Solve the first equation by isolating 'x'. Add 1 to both sides of the equation.

$$x-1 = 3$$

$$x = 3+1$$

$$x = 4$$

**step4 Solve the Second Equation**

Solve the second equation by isolating 'x'. Add 1 to both sides of the equation.

$$x-1 = -3$$

$$x = -3+1$$

$$x = -2$$

**step5 Check the Solutions**

To ensure the correctness of our solutions, substitute each value of 'x' back into the original absolute value equation and verify if the equation holds true.

For $$x=4$$:

$$|4-1| = |3| = 3$$

Since $$3=3$$, $$x=4$$ is a valid solution.

For $$x=-2$$:

$$|-2-1| = |-3| = 3$$

Since $$3=3$$, $$x=-2$$ is also a valid solution.

Alternative answer

Answer: x = 4 and x = -2 Explain
This is a question about absolute value equations . The solving step is:

First, we need to understand what "absolute value" means. The absolute value of a number is its distance from zero on the number line. So, if `|something| = 3`, it means that "something" is 3 units away from zero. This "something" could be 3 or -3.
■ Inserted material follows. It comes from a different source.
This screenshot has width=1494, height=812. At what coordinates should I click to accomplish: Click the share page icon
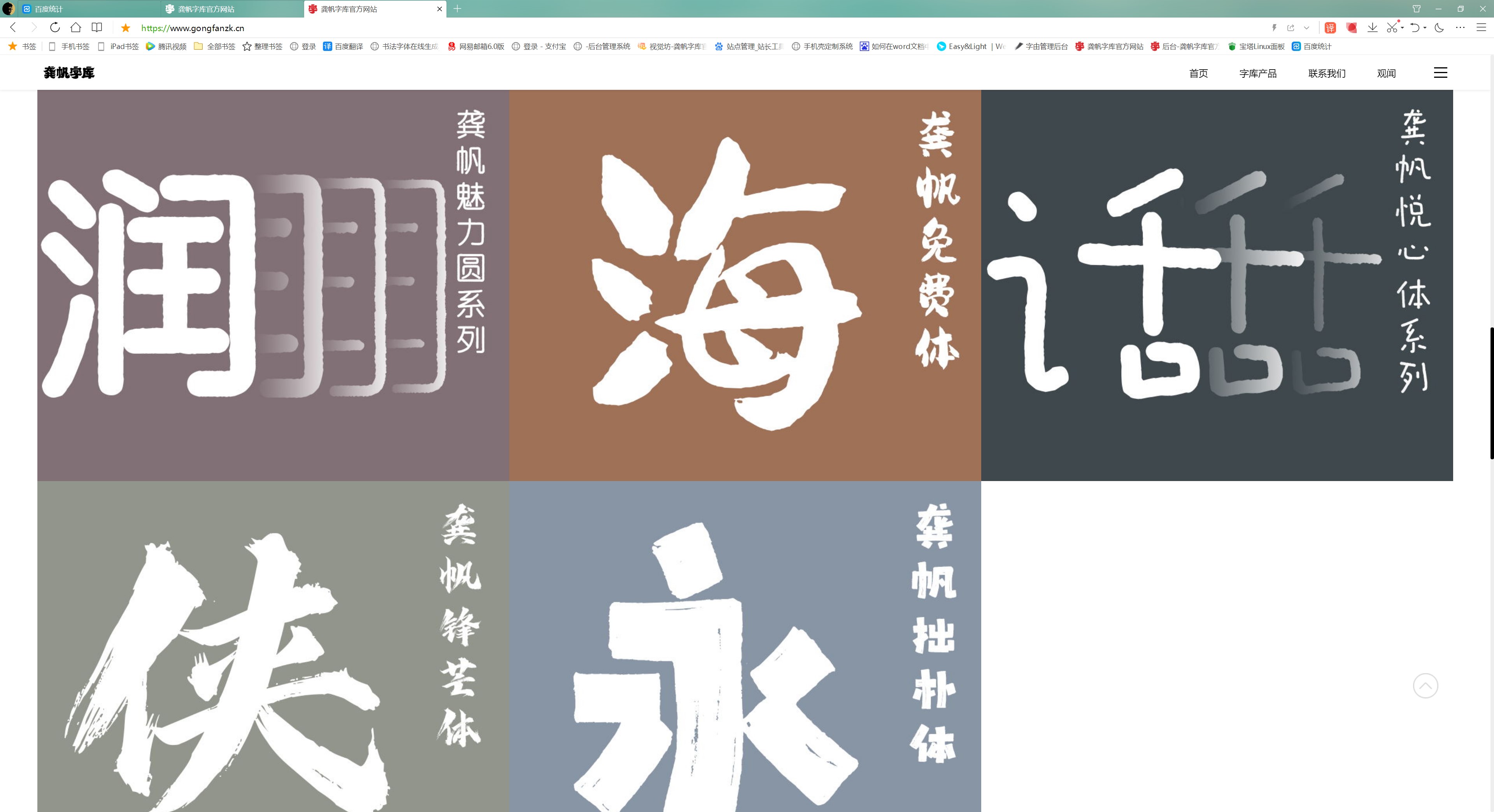1291,28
In our problem, the "something" is `(x - 1)`.
So, we have two possibilities:

**Possibility 1: (x - 1) is equal to 3**
x - 1 = 3
To find x, we just need to add 1 to both sides:
x = 3 + 1
x = 4

**Possibility 2: (x - 1) is equal to -3**
x - 1 = -3
To find x, we just need to add 1 to both sides:
x = -3 + 1
x = -2

So, the two numbers that solve this puzzle are 4 and -2.

Let's quickly check our answers:
If x = 4: |4 - 1| = |3| = 3. (This works!)
If x = -2: |-2 - 1| = |-3| = 3. (This also works!)

Alternative answer

Answer:
x = 4 or x = -2 Explain
This is a question about absolute values . The solving step is:

First, we need to know what absolute value means. It means how far a number is from zero. So, if `|x-1|` is 3, it means that `x-1` is 3 steps away from zero on a number line.

This can happen in two ways:
1. `x-1` could be exactly 3.
* If `x-1 = 3`, then to find `x`, we just add 1 to both sides: `x = 3 + 1`, which means `x = 4`.

2. `x-1` could be -3 (because -3 is also 3 steps away from zero).
* If `x-1 = -3`, then to find `x`, we again add 1 to both sides: `x = -3 + 1`, which means `x = -2`.

So, the two numbers that work are `x = 4` and `x = -2`.

Let's quickly check our answers:
* If `x = 4`, then `|4-1| = |3| = 3`. (It works!)
* If `x = -2`, then `|-2-1| = |-3| = 3`. (It works too!)

Alternative answer

Answer: $x = 4$ or $x = -2$ Explain
This is a question about <absolute value>. The solving step is:

Okay, so the problem is asking us to find the number(s) 'x' that make the equation $|x-1|=3$ true.

When we see those straight lines around something, like $|x-1|$, that means "absolute value." Absolute value just tells us how far a number is from zero. So, if $|something| = 3$, it means that 'something' can be 3 or it can be -3, because both 3 and -3 are 3 steps away from zero.

So, we have two possibilities for what's inside the absolute value, which is $(x-1)$:

Possibility 1: $x-1$ is equal to $3$.
$x - 1 = 3$
To find 'x', we just need to add 1 to both sides of the equation:
$x = 3 + 1$
$x = 4$

Possibility 2: $x-1$ is equal to $-3$.
$x - 1 = -3$
Again, to find 'x', we add 1 to both sides:
$x = -3 + 1$
$x = -2$

So, our two answers are $x=4$ and $x=-2$.

Let's quickly check them, just like the problem asked!
If $x=4$: $|4-1| = |3| = 3$. Yep, that works!
If $x=-2$: $|-2-1| = |-3| = 3$. Yep, that works too!